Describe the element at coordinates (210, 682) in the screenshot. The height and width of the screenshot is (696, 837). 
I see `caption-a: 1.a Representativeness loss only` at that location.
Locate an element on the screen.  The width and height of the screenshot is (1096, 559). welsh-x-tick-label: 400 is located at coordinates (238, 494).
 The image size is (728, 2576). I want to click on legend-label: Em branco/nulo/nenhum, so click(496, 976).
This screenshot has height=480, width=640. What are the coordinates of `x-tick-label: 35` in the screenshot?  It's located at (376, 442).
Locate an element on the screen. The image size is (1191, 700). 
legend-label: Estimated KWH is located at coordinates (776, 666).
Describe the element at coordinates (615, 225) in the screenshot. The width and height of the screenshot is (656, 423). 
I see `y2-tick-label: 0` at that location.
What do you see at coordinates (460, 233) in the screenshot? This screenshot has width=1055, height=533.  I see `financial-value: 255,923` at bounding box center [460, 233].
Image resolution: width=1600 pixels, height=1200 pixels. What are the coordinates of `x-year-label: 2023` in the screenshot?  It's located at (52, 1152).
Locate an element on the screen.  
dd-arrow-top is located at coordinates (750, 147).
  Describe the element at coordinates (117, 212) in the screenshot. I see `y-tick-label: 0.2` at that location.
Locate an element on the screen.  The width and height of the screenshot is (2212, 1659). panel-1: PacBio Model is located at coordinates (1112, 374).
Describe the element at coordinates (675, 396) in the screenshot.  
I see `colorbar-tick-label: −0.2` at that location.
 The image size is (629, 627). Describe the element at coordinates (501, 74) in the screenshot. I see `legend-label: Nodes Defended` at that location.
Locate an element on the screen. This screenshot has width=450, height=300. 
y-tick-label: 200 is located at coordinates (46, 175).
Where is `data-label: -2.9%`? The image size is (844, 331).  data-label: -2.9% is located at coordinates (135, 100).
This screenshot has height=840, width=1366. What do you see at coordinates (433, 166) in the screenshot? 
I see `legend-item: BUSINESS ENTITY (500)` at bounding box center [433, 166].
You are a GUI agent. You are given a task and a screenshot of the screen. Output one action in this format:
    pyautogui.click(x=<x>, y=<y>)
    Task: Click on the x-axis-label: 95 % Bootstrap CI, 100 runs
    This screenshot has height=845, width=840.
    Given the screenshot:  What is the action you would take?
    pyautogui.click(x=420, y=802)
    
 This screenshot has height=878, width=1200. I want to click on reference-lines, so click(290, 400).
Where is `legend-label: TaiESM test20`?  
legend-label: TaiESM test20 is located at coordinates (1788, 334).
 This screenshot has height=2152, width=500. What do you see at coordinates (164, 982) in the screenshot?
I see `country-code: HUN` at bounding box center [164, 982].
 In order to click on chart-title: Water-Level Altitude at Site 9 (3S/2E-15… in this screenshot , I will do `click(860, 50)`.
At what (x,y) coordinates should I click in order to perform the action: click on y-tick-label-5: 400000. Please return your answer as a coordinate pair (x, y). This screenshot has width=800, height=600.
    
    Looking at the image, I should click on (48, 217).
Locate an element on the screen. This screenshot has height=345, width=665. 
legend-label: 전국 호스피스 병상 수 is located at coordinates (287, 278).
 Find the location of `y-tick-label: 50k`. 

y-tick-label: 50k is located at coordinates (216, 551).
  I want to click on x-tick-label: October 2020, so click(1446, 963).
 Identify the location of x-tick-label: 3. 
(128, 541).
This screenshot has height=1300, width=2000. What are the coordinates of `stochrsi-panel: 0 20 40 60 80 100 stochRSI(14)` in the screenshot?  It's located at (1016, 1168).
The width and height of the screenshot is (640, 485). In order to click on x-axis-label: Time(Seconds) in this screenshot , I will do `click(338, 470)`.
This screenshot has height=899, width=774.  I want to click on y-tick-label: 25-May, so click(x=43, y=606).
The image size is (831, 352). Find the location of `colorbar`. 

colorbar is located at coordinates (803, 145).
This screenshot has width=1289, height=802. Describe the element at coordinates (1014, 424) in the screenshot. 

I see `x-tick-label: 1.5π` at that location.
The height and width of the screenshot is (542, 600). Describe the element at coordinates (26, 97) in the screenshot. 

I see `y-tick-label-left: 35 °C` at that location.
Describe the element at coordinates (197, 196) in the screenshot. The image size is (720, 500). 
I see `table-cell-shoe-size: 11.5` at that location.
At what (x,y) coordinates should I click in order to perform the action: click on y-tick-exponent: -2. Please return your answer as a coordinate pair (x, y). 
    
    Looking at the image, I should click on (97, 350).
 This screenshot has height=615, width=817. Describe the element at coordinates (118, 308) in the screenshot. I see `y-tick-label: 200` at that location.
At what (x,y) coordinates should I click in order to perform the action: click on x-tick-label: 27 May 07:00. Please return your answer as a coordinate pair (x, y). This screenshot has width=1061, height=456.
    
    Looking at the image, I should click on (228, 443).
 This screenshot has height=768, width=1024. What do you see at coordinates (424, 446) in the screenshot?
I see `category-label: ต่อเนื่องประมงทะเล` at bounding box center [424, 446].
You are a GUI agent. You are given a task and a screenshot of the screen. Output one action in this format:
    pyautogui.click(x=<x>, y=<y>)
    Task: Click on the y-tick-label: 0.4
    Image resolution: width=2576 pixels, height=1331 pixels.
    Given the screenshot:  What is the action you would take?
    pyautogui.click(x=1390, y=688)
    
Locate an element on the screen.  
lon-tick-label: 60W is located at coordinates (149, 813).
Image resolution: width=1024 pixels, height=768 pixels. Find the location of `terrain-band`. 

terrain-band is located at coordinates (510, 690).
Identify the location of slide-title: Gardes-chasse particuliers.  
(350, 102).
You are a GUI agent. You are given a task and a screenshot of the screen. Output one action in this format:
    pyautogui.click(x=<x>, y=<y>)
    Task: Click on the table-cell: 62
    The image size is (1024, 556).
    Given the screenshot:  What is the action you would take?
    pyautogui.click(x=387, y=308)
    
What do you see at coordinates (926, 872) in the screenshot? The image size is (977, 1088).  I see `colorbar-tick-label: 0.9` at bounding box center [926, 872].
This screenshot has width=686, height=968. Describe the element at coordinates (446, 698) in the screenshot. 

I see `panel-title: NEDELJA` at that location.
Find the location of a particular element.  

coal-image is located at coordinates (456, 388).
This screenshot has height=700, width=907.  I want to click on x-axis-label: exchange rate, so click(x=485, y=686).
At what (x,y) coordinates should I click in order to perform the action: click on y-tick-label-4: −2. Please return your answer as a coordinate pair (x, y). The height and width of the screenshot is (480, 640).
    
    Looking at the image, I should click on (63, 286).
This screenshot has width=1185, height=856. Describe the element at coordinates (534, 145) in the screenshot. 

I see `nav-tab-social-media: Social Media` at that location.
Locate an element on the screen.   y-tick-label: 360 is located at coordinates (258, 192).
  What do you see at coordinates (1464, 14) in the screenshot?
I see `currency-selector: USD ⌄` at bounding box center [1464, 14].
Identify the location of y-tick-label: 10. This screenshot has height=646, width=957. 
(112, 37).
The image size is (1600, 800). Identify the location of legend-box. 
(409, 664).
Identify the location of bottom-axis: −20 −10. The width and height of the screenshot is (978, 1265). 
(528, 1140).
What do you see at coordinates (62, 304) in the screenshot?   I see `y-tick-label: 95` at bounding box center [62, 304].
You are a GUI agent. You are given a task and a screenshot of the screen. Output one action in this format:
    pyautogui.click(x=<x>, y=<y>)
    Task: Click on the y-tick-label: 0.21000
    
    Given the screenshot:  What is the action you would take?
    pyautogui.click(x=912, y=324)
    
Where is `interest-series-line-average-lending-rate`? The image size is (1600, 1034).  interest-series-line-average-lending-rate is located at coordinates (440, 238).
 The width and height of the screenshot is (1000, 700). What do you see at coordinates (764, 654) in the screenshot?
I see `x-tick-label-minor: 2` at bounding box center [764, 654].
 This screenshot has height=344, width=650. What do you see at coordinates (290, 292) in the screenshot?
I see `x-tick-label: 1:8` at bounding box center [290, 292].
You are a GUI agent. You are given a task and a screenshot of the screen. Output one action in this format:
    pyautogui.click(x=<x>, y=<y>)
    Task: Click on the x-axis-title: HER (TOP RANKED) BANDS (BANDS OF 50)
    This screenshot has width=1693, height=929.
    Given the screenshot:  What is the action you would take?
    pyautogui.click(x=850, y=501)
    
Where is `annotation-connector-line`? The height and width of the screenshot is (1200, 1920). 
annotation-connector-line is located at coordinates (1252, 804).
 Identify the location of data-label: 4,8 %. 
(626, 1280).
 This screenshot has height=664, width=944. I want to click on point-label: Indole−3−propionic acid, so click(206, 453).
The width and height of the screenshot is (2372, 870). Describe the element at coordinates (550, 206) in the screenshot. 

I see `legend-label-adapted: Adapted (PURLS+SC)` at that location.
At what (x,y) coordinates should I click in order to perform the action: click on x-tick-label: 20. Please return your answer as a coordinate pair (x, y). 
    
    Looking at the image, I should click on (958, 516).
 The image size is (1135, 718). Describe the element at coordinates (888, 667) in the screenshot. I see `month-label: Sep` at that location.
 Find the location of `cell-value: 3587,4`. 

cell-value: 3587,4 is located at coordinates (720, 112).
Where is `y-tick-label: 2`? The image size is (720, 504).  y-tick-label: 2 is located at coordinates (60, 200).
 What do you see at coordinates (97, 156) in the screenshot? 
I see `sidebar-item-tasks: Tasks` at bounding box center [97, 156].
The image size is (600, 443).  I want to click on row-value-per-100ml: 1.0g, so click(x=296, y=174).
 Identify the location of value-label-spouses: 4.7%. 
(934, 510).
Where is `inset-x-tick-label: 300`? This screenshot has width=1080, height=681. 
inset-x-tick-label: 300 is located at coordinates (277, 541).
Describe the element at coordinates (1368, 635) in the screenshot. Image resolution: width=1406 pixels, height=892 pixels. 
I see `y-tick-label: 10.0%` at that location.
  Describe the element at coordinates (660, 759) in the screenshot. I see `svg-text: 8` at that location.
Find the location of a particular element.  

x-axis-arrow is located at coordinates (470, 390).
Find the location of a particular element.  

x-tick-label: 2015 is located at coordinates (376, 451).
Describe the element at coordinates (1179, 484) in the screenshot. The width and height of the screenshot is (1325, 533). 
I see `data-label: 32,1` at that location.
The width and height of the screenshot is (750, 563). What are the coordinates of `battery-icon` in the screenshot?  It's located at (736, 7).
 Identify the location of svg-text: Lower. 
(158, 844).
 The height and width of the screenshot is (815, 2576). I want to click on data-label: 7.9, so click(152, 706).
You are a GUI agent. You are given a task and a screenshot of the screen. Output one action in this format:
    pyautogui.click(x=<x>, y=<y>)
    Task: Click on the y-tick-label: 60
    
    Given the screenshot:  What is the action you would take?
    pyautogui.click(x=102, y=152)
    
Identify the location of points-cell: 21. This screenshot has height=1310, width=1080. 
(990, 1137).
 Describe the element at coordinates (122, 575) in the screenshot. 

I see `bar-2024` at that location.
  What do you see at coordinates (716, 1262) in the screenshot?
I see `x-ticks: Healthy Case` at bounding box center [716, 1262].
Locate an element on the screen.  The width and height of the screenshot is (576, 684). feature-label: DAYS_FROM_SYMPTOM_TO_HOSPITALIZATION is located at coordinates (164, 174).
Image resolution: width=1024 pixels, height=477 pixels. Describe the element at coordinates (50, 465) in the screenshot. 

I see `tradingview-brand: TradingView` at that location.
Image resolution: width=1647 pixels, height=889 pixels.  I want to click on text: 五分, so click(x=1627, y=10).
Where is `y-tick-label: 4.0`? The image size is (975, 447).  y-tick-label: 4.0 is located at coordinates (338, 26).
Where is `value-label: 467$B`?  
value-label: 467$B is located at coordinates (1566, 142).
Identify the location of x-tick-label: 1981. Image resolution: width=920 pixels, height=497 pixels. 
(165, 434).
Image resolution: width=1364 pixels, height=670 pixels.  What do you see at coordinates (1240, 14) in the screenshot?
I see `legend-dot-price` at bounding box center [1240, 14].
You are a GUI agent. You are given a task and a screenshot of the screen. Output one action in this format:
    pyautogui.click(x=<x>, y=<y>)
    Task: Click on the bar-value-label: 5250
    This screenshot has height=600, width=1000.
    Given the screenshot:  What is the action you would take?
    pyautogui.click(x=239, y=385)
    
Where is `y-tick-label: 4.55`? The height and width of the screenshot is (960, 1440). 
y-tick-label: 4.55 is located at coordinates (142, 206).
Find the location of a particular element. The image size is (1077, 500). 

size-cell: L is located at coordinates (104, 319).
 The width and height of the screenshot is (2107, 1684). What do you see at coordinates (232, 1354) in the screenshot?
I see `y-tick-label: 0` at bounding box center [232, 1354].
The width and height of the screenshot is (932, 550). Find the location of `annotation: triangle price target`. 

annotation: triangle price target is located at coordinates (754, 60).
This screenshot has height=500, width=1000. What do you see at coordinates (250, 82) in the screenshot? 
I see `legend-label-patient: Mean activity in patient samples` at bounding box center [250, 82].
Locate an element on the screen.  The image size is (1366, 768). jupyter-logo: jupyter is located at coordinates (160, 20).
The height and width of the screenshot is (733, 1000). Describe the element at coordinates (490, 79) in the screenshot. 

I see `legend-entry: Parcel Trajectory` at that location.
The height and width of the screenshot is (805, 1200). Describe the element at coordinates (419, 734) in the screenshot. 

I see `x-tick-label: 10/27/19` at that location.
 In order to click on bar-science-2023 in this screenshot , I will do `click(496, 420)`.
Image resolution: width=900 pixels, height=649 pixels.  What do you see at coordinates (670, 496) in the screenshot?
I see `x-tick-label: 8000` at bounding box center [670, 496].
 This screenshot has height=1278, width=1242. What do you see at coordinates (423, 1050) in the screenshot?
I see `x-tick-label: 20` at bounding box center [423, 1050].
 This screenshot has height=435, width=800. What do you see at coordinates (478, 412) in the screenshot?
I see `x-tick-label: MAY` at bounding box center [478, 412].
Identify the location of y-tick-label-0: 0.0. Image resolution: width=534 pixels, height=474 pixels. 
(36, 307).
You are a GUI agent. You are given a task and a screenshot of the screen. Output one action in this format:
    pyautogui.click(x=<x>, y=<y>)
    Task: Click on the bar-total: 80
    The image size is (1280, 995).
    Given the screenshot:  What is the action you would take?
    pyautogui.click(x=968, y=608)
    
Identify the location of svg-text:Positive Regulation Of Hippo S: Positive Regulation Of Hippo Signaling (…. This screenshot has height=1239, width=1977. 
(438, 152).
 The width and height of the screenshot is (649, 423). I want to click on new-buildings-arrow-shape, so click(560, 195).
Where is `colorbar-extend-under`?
·····
Copy out the listing from the line with "What do you see at coordinates (460, 233)" to the line with "This screenshot has height=878, width=1200.", including both of those lines, without changing anything.

What do you see at coordinates (460, 233) in the screenshot? This screenshot has width=1055, height=533.  I see `financial-value: 255,923` at bounding box center [460, 233].
Image resolution: width=1600 pixels, height=1200 pixels. What are the coordinates of `x-year-label: 2023` in the screenshot?  It's located at (52, 1152).
Locate an element on the screen.  
dd-arrow-top is located at coordinates (750, 147).
  Describe the element at coordinates (117, 212) in the screenshot. I see `y-tick-label: 0.2` at that location.
Locate an element on the screen.  The width and height of the screenshot is (2212, 1659). panel-1: PacBio Model is located at coordinates (1112, 374).
Describe the element at coordinates (675, 396) in the screenshot.  
I see `colorbar-tick-label: −0.2` at that location.
 The image size is (629, 627). Describe the element at coordinates (501, 74) in the screenshot. I see `legend-label: Nodes Defended` at that location.
Locate an element on the screen. This screenshot has width=450, height=300. 
y-tick-label: 200 is located at coordinates (46, 175).
Where is `data-label: -2.9%`? The image size is (844, 331).  data-label: -2.9% is located at coordinates (135, 100).
This screenshot has height=840, width=1366. What do you see at coordinates (433, 166) in the screenshot? 
I see `legend-item: BUSINESS ENTITY (500)` at bounding box center [433, 166].
You are a GUI agent. You are given a task and a screenshot of the screen. Output one action in this format:
    pyautogui.click(x=<x>, y=<y>)
    Task: Click on the x-axis-label: 95 % Bootstrap CI, 100 runs
    This screenshot has height=845, width=840.
    Given the screenshot:  What is the action you would take?
    pyautogui.click(x=420, y=802)
    
 This screenshot has height=878, width=1200. I want to click on reference-lines, so click(290, 400).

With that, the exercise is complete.